::: Extract to read

Why is everyone doing The Artist’s Way?
The thirty-year-old guide to creative practice is an Amazon bestseller – and I think I know why.
Did you do your morning pages today? If you’ve read The Artist’s Way, you’ll know what I’m talking about. Julia Cameron’s 1992 guide to recovering your creative practice is a cult classic. Elizabeth Day is a fan – as are Michaela Coel, Martin Scorsese and John Cleese.
I say ‘read,’ but really, people don’t read The Artist’s Way. They do it. If you’re not familiar, the book outlines a twelve-week program for ‘blocked creatives’ to rediscover their inner artist. Two things are core to this program: the morning pages, and the artist’s date. The latter is what it sounds like: taking your creative self on a weekly date somewhere inspirational. The former is the piece which some people initially struggle with: three pages of longhand, to be written first thing in the morning.
The morning pages are designed to get your thoughts out of your head and onto the page before your day starts. But they’re more than that, too. Because The Artist’s Way is a spiritual book, albeit spiritual in much the same way that Alcoholics Anonymous is; you don’t have to believe in God to do it, but you should be open to something greater than yourself.
Throughout the book, Cameron invites readers to look for moments of ‘synchronicity’ from this higher power, sharing stories of chance meetings leading to big commissions, or an artist finding the one thing her studio was missing at a yard sale. Do the legwork, Cameron says, and God will put opportunities in your path – sometimes, from the places you least expect.
In a funny bit of meta-synchronicity, I started The Artist’s Way last month – and immediately saw it everywhere. The book keeps popping up on podcasts and in Substacks. One of my close friends kicked off the same week I did. Four weeks in, I took a trip to Wicklow with a therapist friend and showed her my copy. The next day, she texted me: “One of my clients brought up The Artist’s Way!” Clearly, there is something in the air. The 2020 edition is currently the number one art criticism book on Amazon, ahead of John Berger’s Ways of Seeing.
So why have so many of us simultaneously sought guidance from a decades-old book? Partly, I think, it’s for reassurance at a moment which feels both stable and unstable. On the one hand, we’re settled into post-pandemic routines, able to finally catch our breath and start thinking about what comes next. But at the same time, old industries are being rapidly reshaped – especially creative industries such as media and publishing – leaving many questioning if they can remain in the fields they’d planned to spend their whole lives in.
The result is more and more people looking for something new. A survey late last year found a record number of Americans want to switch jobs. Books which question the fixity of our professional identities, too, are having a moment. (I’ve been enjoying Henry Oliver’s Second Act, on what ‘late bloomers,’ from Julia Child to Vera Wang, can teach us about reinvention.) Coaching is on the rise: the International Coaching Federation reported a 54 per cent increase in certified coaches from 2019 to 2022. There is a quiet resurgence in church attendence.

::::::
::: Record extracts

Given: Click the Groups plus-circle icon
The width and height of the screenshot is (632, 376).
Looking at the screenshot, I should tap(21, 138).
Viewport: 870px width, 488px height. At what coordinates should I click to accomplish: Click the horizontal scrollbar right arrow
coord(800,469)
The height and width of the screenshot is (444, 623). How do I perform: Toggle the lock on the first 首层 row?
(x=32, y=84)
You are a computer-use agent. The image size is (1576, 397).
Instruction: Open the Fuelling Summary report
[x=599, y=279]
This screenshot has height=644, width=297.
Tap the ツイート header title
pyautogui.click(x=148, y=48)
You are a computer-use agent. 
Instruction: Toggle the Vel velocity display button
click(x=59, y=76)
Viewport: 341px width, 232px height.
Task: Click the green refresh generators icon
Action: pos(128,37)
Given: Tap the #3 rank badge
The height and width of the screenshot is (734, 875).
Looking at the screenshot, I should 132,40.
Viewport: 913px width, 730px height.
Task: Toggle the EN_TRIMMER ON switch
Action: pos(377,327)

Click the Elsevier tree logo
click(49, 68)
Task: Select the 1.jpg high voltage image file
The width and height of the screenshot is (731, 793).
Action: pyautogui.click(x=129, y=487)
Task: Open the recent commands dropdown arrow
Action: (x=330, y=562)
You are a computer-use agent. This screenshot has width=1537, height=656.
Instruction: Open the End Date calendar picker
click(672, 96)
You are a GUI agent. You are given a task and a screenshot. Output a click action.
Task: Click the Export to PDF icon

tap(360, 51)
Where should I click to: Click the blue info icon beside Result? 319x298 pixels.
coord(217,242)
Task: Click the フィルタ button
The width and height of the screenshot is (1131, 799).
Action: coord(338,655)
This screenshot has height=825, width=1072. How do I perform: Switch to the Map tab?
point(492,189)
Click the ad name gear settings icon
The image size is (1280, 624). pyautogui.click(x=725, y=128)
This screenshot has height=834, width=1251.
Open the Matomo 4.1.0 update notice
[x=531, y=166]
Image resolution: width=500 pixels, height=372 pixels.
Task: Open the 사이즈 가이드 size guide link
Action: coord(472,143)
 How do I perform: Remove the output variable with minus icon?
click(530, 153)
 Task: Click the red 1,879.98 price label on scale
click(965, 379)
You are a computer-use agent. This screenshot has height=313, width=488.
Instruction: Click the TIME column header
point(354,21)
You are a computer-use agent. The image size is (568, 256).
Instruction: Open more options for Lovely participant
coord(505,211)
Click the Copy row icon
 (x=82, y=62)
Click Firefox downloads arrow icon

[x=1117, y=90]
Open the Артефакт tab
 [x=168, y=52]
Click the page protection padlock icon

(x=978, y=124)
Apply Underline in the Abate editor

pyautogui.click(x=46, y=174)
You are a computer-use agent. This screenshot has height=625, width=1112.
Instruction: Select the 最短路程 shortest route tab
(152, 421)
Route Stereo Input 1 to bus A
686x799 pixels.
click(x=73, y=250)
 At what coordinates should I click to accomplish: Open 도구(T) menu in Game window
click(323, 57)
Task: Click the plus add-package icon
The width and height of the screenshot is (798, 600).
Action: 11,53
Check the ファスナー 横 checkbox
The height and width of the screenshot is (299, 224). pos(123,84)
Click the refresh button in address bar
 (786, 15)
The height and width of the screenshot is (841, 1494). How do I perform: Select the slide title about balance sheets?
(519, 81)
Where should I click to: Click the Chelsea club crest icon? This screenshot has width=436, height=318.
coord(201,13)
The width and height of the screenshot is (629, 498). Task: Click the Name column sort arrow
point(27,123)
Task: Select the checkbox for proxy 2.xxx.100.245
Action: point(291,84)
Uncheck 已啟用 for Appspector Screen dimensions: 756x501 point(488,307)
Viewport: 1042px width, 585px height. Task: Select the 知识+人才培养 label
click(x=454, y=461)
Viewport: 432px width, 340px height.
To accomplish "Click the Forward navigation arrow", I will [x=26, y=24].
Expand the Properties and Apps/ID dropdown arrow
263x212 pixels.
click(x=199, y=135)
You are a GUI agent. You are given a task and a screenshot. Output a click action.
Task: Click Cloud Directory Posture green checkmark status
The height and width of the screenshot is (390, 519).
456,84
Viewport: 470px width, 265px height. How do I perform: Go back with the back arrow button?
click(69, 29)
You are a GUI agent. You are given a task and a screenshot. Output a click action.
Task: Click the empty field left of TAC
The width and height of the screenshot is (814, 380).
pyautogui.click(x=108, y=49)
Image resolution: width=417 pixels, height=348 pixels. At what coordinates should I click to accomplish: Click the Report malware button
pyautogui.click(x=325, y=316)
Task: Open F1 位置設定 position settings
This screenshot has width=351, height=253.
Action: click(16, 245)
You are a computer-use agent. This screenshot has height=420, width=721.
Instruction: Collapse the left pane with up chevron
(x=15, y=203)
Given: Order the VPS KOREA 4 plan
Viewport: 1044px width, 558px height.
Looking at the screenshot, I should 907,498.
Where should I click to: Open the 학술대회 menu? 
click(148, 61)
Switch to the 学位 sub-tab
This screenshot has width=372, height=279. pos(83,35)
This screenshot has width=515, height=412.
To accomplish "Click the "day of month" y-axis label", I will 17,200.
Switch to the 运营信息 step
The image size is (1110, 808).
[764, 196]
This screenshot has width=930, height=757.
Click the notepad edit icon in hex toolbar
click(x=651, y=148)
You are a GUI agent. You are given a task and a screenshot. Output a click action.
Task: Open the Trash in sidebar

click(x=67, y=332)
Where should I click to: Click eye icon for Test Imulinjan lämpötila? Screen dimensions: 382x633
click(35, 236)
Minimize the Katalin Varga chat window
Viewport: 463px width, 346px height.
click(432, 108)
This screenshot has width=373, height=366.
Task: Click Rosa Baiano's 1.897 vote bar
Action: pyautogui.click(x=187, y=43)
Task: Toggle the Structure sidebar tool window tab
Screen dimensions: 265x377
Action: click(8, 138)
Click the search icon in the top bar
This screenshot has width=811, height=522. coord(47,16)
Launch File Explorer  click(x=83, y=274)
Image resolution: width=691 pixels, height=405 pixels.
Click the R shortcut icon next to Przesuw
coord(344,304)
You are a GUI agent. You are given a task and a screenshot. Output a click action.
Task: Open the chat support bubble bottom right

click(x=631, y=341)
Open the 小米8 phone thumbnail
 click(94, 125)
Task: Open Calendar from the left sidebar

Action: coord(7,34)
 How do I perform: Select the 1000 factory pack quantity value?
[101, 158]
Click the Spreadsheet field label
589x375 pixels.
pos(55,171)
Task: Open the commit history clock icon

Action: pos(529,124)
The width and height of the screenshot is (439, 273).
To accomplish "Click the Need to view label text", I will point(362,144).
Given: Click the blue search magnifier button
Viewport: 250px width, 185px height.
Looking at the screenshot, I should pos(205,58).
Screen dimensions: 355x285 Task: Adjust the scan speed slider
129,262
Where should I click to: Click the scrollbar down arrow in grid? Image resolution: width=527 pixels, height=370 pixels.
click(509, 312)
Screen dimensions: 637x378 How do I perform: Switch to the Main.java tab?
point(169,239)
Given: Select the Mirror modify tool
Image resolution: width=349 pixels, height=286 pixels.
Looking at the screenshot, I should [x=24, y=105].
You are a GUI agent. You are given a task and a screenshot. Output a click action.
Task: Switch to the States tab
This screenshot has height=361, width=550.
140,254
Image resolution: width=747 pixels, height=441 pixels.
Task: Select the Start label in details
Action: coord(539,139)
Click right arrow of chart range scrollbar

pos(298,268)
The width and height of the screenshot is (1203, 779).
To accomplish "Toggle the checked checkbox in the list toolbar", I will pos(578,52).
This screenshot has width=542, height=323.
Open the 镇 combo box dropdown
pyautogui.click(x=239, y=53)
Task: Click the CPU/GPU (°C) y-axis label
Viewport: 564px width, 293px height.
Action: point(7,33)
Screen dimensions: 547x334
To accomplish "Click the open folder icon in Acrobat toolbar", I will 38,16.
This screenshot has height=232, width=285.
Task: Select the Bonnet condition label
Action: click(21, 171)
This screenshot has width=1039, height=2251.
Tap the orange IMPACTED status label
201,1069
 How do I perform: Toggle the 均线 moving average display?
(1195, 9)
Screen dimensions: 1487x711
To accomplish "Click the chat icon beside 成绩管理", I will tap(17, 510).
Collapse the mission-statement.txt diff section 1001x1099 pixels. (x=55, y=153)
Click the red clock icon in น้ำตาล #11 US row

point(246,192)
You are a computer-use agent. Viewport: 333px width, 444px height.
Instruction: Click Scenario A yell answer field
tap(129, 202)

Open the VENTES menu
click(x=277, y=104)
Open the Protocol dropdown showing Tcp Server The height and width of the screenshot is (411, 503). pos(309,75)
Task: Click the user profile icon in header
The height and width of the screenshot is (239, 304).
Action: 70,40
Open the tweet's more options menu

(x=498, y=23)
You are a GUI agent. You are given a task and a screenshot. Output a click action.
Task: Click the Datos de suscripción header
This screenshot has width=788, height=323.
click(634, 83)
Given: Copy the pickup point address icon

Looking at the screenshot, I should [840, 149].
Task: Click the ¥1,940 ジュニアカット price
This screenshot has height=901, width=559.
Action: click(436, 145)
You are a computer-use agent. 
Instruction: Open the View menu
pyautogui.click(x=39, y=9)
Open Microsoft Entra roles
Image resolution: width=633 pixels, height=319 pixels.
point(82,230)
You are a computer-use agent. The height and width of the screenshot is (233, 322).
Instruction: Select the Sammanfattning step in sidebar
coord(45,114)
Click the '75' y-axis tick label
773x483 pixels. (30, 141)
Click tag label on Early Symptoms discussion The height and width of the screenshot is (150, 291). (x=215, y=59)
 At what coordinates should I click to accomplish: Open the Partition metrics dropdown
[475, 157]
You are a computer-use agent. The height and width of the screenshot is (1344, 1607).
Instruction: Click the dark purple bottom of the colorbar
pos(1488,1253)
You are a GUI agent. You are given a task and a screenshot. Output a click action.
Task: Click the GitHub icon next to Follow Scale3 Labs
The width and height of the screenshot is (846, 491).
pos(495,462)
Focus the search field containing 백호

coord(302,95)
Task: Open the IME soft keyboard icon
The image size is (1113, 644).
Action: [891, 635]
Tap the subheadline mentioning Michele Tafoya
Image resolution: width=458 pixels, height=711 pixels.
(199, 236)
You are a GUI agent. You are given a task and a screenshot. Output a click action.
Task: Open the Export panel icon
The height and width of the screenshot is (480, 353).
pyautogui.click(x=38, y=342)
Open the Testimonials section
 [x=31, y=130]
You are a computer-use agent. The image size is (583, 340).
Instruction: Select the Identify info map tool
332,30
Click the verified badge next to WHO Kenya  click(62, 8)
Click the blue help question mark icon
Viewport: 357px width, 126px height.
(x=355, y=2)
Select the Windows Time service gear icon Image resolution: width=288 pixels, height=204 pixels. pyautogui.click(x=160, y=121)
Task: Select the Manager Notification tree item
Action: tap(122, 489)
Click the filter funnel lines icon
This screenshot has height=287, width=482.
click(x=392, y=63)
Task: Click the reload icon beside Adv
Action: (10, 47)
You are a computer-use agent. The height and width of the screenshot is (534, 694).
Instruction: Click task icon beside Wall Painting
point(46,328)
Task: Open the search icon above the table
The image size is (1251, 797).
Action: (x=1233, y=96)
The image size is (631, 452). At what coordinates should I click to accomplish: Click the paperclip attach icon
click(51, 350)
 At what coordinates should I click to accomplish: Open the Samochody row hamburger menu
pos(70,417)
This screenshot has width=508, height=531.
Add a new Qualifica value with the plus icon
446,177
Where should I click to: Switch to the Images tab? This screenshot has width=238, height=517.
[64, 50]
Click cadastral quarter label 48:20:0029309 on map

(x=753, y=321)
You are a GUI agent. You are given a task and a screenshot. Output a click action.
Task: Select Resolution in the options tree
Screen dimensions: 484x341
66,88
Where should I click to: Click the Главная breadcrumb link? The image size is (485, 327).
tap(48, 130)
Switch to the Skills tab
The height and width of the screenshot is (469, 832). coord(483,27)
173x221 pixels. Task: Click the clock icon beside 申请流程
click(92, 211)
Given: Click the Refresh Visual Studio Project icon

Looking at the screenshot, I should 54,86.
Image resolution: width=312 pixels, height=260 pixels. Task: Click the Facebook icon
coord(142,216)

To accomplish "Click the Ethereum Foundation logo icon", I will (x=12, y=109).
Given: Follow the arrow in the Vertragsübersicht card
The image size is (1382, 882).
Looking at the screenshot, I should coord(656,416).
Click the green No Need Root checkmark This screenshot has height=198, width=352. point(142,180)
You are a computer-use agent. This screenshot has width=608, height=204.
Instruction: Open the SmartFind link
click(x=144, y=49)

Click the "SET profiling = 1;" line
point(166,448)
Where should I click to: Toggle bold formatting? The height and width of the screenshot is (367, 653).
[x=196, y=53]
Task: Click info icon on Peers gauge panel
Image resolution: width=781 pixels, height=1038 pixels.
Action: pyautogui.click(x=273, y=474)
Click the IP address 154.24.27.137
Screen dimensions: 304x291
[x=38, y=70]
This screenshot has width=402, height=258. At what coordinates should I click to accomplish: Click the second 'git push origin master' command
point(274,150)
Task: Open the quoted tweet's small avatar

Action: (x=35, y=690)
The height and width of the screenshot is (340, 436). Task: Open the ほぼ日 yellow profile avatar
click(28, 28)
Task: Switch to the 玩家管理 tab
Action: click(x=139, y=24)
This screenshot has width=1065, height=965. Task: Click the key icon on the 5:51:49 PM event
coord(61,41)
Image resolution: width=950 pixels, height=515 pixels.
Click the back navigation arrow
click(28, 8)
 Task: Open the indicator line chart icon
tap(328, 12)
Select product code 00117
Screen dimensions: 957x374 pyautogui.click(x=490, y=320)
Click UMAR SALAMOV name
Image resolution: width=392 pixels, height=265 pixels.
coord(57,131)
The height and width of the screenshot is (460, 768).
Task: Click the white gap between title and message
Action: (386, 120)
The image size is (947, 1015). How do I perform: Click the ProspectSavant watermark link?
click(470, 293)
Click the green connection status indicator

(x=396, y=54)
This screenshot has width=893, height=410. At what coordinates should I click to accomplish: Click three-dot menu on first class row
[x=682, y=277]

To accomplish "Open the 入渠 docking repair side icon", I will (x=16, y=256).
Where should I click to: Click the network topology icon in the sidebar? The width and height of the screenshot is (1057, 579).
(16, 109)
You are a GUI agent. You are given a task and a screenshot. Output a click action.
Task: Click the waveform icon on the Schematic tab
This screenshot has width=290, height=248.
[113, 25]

::::::

Things to do:
**a)** Using the piece on The Artist's Way, explain in one to three sentences why the author thinks so many people have turned to the book at the same time.
**b)** Please write a continuation of the piece on The Artist's Way, starting after its final sentence.

Answers to the tasks:
**a)** The author thinks people partly want reassurance at a moment that feels both stable and unstable. People have settled into post-pandemic routines and can think about what comes next. At the same time, old industries, especially creative ones such as media and publishing, are being rapidly reshaped, and many people question whether they can stay in the fields they had planned to work in for life.

**b)**
For my part, I started The Artist’s Way because I once wrote every day, until suddenly I didn’t. My friends tried to reassure me it’s not a skill you lose – the standard comparison to riding bikes was made – but in reality, I could feel my edge blunting.
Worse, I had no idea what I’d even want to write about. For five years, I’d started each morning by reading the news and thinking up opinions about it. Now, my mind was refusing to co-operate. On the surface, everything seemed fine: I had a good, interesting job which offered security and enough challenge to keep me occupied. But in private moments, I’d consider the possibility of the writing part of my life being over, and cold fear would flood my body.

I’m pleased – and a little intimidated – to say that, five weeks in to The Artist’s Way, I already have a Google Doc of more ideas than I could ever hope to get through.
When I tell my friends this, there’s excitement. And perhaps this is the real reason so many people are doing The Artist’s Way; one both prosaic and, in its way, beautiful: virality. Over and over again, I’m reminded that the internet is a village and that, as in a real village, everyone sees what everyone else is doing. It’s easy to be cynical about this – is it divine intervention, or did you all just read the same newsletter? – except that I think (and bear with me here) that forming communities to share the things we like is, in itself, close to spiritual.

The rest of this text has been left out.